Humankind has been continuously confronted with challenges to the well-being of individuals and to the stability and functioning of social structures. In recent decades, overpopulation, climate change, the Covid-19 pandemic, and unexpected wars have threatened the subsistence, the health, and the lives of millions of people around the globe. Challenges can be starting points of development and change, stagnation and progress, as well as success and failure. At least since the appearance of modern humans in Western Eurasia about 40,000 years ago, both individuals and communities have developed practices to cope with various forms of challenges. For a deeper understanding of present and future challenges and possible solutions, the diachronic and cross-cultural study of short- and long-term developments offers insightful data. Only such a long-term perspective makes it possible to identify patterns of action, continuity and change, as well as key factors in the perception, conceptualization and coping of challenges. For this reason, the interdisciplinary profile area focuses on three central research questions:

               How do people perceive challenges?

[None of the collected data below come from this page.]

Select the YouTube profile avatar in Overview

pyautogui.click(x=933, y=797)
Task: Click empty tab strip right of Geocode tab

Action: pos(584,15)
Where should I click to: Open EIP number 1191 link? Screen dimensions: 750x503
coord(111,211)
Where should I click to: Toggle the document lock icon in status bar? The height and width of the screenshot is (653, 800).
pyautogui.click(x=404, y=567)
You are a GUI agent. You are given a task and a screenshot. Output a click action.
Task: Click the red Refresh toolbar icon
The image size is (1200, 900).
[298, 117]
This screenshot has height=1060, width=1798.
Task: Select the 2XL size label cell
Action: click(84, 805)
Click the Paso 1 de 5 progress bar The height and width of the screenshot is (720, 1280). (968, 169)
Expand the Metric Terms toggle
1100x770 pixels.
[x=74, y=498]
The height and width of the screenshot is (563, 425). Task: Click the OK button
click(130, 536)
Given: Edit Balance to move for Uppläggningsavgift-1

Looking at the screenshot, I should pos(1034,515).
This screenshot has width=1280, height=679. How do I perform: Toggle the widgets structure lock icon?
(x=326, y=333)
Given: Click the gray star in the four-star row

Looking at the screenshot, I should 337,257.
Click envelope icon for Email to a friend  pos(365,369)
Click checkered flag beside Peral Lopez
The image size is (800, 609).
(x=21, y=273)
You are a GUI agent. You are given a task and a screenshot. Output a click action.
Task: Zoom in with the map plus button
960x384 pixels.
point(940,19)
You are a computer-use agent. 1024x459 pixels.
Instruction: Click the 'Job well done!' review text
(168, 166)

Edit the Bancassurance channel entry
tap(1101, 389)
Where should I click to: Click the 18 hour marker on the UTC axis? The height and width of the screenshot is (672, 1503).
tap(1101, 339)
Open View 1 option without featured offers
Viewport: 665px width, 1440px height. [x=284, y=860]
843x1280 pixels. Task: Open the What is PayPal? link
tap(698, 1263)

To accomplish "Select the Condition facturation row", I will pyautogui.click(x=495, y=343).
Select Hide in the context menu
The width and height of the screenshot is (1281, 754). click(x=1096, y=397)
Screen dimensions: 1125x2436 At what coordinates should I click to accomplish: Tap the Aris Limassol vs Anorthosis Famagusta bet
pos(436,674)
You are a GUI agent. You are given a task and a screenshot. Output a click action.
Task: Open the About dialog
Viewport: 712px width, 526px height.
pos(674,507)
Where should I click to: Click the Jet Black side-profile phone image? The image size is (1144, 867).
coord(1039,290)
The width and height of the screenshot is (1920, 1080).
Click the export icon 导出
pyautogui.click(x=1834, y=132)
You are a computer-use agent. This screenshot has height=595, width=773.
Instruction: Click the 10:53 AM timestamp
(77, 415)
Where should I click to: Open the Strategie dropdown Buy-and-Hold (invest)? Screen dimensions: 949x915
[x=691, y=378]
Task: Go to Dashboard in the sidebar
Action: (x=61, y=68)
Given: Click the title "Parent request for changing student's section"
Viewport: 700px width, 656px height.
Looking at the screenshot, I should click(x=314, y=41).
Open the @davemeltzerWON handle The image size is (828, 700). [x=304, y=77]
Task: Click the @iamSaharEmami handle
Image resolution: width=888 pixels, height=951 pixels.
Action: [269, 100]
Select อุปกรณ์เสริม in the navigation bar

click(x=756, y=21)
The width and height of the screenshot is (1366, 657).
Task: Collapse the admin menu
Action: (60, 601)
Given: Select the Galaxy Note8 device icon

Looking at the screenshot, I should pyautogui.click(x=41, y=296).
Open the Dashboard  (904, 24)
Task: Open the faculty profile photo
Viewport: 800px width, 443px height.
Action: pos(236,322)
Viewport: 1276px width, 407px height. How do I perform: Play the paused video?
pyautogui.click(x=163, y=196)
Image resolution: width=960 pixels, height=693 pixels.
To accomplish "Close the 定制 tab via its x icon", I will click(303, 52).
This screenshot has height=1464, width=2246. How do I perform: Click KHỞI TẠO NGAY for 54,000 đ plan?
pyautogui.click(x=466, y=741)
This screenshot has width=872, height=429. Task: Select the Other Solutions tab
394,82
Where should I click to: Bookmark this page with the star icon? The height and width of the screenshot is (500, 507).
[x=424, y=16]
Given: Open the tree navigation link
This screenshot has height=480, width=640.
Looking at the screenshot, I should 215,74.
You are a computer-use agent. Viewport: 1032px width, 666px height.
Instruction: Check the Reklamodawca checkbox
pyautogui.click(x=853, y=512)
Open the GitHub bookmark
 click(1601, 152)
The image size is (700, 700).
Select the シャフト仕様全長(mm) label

               How do they describe and conceptualize these challenges?
               What strategies and practices are developed to cope with challenges?

The Top-level Research Area analyzes the closely interconnected processes of perception and conceptualization of challenges as well as the resources and strategies that have been used to overcome them. Whether communities perceived and conceptualized challenges differently depending on time, space and context, whether they reacted differently to similar challenges or whether patterns can be identified that are independent of cultural or temporal factors are major research questions. By focusing on those challenges that are associated with, or directly result from humans living together in communities and interacting with each other, the overarching goal is to better understand how humans deal with challenges and to examine whether and to what extent ‘challenge cultures’ or ‘challenge mentalities’ can be discerned. In this way the Research Area will also contribute to the debate on whether individual characteristics and cultural dispositions or rather general characteristics and ‘anthropological constants’ determine human behavior and action and the question to what extent the perception and management of problems, disasters, stress and conflicts are specific or universal. By doing so, the Research Area addresses essential questions of human life and development that are highly relevant for contemporary societies around the globe.